If that is the case, will the research stop, or will money be wasted, while proven treatments using non-embryonic stem cells sit with no further expansion or exploration of what could be?

As for the ethical concerns, it goes back to the presidential campaign.

Candidate B.O. was asked, "when does life begin?" His response is that the answer was "beyond his pay grade". It seems that he has decided he can determine that now, and I would love to see him asked this question now.

His decision to free up federal funds (which are few and far between these days thanks to the bailouts) for embryonic research seems to indicate that he KNOWS that life does not begin at conception, otherwise he would not be willing to allow federal money to be used to research that would destroy lives (since an embryo is post-conception).

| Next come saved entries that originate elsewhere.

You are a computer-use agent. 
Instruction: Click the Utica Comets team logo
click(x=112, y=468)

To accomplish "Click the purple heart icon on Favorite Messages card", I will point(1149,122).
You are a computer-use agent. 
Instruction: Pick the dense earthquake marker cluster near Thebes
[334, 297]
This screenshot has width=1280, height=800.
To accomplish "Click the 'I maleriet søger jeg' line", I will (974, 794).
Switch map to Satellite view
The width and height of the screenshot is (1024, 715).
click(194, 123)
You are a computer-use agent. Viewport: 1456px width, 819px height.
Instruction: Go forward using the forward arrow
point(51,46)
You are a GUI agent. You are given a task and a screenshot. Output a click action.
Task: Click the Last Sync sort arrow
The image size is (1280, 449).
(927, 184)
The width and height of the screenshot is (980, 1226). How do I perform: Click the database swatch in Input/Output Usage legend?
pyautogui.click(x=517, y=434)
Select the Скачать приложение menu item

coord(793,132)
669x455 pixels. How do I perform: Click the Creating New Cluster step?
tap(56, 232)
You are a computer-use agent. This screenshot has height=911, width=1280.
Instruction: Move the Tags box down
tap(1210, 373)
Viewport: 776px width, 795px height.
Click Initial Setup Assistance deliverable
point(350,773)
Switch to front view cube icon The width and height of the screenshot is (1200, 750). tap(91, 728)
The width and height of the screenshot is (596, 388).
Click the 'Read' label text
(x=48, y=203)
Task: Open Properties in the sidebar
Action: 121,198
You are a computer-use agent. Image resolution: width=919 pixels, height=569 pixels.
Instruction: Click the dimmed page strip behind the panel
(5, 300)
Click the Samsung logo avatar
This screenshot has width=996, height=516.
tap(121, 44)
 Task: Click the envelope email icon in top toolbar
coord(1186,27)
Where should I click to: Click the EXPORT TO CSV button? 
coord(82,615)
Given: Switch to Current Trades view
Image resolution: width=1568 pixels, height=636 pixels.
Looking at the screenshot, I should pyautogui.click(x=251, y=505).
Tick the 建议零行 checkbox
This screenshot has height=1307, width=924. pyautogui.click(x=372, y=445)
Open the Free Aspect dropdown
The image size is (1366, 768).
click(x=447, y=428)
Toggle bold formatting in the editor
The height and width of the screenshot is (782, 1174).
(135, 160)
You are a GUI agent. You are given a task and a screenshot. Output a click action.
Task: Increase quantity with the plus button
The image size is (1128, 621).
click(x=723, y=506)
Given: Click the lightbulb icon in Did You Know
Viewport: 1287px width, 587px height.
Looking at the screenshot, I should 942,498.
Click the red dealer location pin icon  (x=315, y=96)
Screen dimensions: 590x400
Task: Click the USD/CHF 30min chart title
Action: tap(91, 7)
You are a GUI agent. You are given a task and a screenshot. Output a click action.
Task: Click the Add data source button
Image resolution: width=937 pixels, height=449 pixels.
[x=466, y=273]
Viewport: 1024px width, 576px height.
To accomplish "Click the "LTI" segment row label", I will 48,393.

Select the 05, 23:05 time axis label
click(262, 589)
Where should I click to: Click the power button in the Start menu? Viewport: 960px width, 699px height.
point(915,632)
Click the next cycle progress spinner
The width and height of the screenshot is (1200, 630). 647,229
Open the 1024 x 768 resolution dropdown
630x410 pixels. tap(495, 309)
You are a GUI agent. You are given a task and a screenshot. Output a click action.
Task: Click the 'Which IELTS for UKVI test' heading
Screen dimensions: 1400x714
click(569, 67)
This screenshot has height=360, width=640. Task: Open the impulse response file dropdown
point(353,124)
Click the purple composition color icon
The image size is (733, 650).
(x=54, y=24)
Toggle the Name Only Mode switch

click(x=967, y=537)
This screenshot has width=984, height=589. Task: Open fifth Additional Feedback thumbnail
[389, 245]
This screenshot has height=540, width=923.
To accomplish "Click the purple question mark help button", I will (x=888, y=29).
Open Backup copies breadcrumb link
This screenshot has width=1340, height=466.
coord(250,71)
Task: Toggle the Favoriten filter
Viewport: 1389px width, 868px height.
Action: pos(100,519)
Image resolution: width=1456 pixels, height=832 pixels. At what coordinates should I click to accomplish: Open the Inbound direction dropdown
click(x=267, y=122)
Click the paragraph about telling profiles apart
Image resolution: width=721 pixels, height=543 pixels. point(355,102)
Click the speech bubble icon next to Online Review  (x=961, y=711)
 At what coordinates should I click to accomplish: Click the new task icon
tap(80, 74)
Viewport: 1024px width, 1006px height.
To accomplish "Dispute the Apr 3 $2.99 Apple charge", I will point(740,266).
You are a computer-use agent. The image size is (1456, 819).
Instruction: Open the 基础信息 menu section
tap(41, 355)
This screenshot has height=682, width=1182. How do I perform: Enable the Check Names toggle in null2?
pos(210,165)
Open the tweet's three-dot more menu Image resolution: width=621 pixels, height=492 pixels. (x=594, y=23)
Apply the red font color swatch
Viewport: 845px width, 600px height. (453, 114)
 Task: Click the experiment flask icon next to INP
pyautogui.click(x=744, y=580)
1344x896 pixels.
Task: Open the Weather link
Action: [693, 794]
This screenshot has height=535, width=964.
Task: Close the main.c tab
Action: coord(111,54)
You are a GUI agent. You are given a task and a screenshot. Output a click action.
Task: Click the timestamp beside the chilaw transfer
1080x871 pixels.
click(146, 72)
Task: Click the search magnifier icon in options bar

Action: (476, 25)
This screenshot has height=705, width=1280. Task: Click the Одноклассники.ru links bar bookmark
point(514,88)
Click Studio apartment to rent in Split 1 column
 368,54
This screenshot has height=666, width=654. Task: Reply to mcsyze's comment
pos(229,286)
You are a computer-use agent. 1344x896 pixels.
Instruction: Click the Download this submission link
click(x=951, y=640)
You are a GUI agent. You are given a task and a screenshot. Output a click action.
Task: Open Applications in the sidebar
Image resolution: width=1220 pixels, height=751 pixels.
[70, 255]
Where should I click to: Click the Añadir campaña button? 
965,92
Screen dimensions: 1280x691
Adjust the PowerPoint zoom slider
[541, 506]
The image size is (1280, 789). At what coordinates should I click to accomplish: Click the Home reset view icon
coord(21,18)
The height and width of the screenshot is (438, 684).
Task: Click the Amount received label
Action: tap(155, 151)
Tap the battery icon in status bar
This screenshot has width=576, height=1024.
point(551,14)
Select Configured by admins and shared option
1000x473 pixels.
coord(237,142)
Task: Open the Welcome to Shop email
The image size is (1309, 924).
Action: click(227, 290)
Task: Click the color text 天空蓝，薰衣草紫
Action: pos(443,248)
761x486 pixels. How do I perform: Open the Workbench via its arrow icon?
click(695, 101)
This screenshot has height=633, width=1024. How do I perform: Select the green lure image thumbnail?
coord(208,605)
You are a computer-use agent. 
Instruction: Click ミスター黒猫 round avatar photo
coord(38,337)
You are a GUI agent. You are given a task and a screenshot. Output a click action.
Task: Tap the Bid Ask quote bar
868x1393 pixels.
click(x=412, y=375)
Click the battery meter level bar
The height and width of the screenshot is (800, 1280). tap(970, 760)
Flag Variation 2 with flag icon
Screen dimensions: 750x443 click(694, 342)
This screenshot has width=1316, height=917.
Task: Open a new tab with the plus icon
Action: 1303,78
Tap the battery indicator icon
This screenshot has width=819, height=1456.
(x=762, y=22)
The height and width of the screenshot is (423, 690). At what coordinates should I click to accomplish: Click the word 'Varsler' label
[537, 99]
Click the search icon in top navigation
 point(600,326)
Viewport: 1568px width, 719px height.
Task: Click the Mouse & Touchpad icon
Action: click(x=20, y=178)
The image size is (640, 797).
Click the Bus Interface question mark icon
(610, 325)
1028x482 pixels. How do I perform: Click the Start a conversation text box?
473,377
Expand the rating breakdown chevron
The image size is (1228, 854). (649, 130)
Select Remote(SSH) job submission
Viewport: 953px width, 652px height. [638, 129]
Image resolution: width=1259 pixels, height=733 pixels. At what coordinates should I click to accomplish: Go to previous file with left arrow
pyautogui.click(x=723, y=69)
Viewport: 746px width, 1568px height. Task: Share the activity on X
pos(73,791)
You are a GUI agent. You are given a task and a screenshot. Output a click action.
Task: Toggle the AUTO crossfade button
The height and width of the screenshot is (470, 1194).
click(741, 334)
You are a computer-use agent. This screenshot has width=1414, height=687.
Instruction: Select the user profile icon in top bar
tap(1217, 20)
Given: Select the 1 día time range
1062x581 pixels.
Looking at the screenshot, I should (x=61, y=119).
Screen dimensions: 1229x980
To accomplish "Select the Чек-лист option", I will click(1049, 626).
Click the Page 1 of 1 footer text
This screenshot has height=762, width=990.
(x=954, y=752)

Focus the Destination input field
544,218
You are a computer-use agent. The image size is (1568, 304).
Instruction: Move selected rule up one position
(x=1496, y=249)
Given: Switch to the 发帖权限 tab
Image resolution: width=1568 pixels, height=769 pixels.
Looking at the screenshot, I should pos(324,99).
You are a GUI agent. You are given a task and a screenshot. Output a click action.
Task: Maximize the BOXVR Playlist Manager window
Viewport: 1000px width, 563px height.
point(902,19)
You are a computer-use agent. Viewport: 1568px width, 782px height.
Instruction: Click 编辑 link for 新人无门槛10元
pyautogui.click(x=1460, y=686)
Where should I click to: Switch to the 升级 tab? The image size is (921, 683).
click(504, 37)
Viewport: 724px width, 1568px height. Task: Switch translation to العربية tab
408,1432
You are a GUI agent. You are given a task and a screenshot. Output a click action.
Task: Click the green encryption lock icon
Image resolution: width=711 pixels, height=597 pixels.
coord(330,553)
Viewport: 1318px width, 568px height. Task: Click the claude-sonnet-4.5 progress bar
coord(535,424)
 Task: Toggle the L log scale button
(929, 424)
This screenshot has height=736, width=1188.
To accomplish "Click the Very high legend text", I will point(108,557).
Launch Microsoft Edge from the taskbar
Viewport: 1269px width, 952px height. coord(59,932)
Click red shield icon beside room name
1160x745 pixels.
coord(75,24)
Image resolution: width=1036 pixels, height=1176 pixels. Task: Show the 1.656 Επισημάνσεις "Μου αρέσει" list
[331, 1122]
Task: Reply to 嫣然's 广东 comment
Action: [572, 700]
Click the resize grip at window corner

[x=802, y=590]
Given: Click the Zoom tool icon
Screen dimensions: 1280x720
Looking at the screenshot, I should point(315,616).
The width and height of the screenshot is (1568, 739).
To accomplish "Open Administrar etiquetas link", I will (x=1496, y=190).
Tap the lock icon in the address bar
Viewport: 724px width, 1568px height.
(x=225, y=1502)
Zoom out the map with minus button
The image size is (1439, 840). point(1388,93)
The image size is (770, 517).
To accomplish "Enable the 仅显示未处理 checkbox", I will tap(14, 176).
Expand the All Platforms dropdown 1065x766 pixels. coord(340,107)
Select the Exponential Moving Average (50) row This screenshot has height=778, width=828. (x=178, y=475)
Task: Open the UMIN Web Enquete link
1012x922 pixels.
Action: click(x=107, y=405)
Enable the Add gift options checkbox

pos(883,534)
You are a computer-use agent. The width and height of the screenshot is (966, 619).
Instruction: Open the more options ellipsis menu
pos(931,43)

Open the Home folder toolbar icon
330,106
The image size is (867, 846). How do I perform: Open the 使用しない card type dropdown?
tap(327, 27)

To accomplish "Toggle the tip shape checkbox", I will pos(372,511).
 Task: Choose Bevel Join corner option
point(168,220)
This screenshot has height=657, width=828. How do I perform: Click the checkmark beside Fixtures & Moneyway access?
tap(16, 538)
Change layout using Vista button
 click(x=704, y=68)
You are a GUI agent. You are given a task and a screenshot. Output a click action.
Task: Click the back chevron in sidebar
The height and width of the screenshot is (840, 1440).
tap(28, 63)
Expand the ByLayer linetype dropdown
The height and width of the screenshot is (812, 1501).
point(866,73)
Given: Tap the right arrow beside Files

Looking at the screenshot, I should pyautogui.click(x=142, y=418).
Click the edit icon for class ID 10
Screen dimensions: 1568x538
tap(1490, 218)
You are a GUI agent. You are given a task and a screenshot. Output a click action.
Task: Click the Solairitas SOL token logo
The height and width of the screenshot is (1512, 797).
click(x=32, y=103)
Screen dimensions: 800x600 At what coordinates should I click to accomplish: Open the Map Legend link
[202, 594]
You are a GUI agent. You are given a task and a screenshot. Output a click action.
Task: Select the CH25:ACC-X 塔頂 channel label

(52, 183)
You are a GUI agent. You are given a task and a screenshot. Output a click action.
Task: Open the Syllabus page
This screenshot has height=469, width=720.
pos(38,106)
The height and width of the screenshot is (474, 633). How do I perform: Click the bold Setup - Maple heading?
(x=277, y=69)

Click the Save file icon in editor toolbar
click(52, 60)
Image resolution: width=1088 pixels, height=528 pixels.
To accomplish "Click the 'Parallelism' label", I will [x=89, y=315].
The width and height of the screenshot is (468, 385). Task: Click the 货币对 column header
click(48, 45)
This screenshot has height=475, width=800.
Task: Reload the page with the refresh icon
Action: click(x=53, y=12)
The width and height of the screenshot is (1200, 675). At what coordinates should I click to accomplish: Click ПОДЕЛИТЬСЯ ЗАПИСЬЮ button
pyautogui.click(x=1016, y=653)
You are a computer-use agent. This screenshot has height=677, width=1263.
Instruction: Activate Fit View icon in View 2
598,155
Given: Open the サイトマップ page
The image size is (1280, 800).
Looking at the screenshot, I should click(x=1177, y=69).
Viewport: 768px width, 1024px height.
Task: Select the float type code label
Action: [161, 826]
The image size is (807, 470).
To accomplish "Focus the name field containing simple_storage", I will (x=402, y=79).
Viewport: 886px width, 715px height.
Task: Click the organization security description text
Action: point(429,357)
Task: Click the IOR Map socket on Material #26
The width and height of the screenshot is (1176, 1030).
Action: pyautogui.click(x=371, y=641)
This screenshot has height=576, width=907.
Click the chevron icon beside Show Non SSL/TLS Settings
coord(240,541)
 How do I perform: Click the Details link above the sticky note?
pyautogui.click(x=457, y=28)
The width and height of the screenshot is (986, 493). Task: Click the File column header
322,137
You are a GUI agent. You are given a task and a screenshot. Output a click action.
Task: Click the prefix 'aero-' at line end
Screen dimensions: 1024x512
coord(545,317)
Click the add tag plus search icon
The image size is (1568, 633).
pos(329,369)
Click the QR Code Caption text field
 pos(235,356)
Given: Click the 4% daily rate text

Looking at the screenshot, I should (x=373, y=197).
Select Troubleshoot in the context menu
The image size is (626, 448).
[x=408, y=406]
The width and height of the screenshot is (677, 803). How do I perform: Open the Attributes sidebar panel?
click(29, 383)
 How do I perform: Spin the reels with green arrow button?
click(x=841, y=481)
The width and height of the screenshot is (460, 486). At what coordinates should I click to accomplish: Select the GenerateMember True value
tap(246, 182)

So the question MUST be asked, not only of the president, but of those who support the idea of embryonic stem cell research:

When does life begin?

Unless that question can be definitively answered by science, in a way that does not apply some standard that is different than recognizing what is alive in another situation, then the destruction of human embryos in the name of science MUST be halted, lest the science have the taint of irresponsibility about it.

The ends cannot justify the means when the means involves innocent human lives, if we are to stand where we are and condemn the kind of vivisection that took place in Nazi "research" labs.

Take the time to apply responsible science before taking the "next step" and deciding that embryos are nothing more than "just" cells.

Each of us, at one point, were embryos.

We owe it to future generations to remember that, and not destroy them in the selfish pursuit of "the greater good".